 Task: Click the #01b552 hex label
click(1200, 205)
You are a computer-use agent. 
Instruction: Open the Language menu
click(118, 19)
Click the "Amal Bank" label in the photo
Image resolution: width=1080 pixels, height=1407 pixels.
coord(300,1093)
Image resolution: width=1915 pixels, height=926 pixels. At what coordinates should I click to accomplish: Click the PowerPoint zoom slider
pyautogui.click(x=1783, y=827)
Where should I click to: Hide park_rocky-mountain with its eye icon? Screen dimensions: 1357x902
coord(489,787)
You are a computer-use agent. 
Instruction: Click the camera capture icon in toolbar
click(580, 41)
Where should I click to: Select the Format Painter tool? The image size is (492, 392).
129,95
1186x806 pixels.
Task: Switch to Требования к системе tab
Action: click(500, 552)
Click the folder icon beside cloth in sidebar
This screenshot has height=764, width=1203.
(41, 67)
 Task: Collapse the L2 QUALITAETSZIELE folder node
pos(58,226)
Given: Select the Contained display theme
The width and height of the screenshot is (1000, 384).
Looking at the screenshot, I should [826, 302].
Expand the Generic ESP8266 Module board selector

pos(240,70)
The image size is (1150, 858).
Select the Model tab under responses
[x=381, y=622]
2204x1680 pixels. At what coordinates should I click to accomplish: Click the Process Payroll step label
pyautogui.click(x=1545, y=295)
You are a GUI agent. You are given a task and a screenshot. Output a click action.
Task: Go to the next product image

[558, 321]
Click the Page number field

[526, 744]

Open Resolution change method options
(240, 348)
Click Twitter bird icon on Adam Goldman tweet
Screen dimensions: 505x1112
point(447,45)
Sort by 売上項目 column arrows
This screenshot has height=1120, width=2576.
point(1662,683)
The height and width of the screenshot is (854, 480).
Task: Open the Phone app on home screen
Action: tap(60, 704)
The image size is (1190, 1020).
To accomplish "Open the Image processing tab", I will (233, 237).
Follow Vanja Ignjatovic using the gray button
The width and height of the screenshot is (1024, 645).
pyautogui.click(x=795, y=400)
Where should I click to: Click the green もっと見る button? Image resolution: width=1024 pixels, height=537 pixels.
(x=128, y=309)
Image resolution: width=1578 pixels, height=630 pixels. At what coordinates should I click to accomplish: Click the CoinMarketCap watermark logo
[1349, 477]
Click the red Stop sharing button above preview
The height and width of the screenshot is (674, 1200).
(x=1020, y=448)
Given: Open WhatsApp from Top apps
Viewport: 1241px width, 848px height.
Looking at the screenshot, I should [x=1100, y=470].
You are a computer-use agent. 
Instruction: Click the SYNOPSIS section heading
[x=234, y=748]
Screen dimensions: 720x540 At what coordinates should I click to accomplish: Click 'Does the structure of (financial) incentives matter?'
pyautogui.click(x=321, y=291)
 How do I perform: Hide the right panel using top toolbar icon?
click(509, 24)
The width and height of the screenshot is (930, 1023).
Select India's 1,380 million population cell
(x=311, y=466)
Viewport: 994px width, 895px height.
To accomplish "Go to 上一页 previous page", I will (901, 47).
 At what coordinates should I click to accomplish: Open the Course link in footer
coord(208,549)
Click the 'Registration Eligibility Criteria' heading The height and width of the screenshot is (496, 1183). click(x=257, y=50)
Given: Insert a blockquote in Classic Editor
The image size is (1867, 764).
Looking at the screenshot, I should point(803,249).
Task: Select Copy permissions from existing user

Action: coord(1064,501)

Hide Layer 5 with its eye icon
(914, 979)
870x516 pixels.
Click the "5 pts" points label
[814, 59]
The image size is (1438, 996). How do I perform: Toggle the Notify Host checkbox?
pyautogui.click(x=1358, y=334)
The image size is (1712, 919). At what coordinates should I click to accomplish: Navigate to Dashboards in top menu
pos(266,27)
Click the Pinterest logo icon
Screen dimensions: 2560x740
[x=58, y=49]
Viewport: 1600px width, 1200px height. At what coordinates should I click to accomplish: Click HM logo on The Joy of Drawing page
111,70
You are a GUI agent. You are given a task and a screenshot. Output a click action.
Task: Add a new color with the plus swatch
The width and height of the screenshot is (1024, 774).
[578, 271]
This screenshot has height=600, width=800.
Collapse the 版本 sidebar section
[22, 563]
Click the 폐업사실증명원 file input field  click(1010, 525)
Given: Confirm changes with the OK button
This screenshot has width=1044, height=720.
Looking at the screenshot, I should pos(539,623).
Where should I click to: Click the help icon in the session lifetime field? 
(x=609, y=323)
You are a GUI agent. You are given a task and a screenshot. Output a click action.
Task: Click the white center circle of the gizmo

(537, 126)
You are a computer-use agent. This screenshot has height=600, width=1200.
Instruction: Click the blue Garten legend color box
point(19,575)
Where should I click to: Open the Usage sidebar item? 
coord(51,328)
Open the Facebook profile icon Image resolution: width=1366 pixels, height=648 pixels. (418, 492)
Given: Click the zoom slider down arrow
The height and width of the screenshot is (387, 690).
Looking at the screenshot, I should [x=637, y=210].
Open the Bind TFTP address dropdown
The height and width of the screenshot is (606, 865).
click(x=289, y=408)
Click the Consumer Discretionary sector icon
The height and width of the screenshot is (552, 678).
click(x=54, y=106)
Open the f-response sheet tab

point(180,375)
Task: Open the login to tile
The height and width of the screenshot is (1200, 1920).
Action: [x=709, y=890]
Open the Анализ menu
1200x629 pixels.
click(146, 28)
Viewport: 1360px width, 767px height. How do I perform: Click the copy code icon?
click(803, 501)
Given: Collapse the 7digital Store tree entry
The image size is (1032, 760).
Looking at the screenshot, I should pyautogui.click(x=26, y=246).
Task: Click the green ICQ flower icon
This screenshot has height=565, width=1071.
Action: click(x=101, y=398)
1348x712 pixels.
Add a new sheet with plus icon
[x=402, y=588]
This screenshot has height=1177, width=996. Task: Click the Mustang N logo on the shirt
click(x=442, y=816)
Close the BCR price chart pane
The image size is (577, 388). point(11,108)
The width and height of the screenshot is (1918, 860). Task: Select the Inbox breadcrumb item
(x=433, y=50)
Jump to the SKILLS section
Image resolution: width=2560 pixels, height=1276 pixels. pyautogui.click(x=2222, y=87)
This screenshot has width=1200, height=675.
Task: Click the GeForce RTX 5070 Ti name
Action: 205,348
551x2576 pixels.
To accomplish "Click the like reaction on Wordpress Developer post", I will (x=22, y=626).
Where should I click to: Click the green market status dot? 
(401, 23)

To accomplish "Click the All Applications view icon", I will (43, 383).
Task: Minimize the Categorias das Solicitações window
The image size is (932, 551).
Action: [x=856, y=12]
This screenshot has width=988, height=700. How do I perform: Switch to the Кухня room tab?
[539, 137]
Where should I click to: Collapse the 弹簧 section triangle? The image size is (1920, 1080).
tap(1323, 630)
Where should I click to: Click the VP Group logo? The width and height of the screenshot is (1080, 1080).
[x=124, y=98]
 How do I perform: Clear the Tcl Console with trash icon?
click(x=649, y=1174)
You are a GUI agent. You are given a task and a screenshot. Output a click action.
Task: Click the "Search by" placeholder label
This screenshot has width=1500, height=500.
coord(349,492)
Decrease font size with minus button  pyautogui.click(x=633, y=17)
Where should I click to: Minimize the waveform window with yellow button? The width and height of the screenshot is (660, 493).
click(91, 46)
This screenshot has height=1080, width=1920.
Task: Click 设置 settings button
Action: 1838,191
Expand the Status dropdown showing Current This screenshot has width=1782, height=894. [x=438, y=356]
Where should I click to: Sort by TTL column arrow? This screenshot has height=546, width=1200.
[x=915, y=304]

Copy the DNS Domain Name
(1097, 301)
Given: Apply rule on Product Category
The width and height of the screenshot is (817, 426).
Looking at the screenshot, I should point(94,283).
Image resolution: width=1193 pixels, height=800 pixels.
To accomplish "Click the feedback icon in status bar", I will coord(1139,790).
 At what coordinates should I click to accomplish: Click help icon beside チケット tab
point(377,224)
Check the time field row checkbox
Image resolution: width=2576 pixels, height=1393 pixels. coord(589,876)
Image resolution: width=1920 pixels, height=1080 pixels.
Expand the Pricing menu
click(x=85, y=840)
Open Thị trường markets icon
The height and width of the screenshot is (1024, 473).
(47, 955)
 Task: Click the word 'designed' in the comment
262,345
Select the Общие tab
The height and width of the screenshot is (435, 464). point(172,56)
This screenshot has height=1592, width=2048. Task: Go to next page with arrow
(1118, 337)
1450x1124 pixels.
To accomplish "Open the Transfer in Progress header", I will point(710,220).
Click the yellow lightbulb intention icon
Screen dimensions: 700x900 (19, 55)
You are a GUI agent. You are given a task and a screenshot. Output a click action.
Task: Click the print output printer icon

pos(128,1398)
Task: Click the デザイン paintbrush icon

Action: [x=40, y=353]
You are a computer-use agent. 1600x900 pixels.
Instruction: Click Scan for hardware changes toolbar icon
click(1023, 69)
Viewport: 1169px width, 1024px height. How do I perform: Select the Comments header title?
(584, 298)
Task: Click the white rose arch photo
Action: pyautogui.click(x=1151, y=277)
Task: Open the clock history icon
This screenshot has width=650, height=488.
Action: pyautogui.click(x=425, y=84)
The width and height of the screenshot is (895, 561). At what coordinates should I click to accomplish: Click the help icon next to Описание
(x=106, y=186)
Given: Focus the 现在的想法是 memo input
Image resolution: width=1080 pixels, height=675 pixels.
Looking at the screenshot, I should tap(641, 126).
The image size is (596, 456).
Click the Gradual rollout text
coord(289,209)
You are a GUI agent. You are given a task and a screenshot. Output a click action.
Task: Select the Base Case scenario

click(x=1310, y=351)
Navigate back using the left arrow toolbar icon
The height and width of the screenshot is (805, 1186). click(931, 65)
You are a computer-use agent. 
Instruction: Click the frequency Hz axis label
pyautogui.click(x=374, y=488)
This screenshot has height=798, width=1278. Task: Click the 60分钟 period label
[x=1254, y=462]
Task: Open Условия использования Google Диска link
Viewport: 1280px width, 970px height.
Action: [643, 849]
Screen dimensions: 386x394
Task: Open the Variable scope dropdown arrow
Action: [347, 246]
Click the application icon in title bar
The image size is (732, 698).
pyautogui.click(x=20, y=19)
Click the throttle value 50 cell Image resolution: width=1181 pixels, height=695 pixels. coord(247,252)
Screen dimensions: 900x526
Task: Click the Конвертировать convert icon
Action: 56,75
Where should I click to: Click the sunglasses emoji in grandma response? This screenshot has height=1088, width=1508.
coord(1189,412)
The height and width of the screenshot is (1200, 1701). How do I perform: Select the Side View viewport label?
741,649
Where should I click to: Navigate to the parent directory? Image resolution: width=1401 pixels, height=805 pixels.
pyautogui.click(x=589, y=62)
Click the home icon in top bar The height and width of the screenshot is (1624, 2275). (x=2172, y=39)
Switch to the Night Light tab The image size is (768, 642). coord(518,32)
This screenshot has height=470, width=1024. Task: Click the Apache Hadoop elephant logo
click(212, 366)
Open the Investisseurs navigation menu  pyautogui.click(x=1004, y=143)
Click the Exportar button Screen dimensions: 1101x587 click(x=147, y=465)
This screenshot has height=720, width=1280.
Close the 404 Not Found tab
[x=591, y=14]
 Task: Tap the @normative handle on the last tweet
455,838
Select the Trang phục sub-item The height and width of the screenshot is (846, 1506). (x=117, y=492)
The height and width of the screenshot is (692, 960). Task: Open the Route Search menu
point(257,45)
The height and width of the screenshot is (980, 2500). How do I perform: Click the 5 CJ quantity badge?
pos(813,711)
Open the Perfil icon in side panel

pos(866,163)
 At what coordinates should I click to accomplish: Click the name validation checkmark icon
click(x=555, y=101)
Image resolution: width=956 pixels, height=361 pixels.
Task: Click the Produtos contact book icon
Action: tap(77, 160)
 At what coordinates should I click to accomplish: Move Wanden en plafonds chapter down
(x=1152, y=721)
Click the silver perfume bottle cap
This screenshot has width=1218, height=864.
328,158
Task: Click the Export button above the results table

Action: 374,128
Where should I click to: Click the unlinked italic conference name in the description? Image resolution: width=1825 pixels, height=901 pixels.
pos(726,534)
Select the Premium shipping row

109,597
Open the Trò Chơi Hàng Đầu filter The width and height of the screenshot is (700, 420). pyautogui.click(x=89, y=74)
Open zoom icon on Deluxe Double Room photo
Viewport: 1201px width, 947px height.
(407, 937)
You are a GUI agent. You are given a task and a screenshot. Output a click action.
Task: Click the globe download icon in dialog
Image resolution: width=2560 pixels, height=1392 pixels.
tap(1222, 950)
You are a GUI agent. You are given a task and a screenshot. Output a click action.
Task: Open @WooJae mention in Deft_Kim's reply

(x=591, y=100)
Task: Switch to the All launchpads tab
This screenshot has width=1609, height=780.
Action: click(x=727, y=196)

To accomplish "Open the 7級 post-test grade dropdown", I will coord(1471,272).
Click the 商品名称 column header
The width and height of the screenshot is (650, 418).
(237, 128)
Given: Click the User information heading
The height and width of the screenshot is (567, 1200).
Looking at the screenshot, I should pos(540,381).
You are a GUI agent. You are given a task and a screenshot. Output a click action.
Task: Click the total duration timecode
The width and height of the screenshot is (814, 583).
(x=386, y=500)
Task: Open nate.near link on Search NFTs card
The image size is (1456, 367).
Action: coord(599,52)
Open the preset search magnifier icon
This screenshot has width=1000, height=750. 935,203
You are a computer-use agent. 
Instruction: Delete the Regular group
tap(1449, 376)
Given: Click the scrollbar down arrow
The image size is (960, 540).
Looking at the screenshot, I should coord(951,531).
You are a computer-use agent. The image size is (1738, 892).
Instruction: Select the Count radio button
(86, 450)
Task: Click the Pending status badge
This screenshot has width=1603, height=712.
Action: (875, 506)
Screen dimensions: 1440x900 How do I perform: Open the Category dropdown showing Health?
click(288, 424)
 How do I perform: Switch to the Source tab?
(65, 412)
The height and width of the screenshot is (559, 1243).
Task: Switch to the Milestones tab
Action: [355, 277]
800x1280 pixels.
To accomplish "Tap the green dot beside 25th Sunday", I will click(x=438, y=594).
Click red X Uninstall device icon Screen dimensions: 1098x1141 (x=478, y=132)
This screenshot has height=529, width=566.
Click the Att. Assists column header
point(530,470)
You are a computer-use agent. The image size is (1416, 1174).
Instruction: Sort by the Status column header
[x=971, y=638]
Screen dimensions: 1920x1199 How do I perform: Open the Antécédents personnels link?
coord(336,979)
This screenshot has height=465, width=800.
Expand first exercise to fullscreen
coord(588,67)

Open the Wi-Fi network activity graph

# # # # #

Written task - Express everything from the first of the rows above through the line containing "click(580, 41)", both ends included, as a Markdown table with the columns Number and Text. Give each line its own number and leave out any blank lines.

Result of the task -
| Number | Text |
|---|---|
| 1 |  Task: Click the #01b552 hex label |
| 2 | click(1200, 205) |
| 3 | You are a computer-use agent.  |
| 4 | Instruction: Open the Language menu |
| 5 | click(118, 19) |
| 6 | Click the "Amal Bank" label in the photo |
| 7 | Image resolution: width=1080 pixels, height=1407 pixels. |
| 8 | coord(300,1093) |
| 9 | Image resolution: width=1915 pixels, height=926 pixels. At what coordinates should I click to accomplish: Click the PowerPoint zoom slider |
| 10 | pyautogui.click(x=1783, y=827) |
| 11 | Where should I click to: Hide park_rocky-mountain with its eye icon? Screen dimensions: 1357x902 |
| 12 | coord(489,787) |
| 13 | You are a computer-use agent.  |
| 14 | Instruction: Click the camera capture icon in toolbar |
| 15 | click(580, 41) |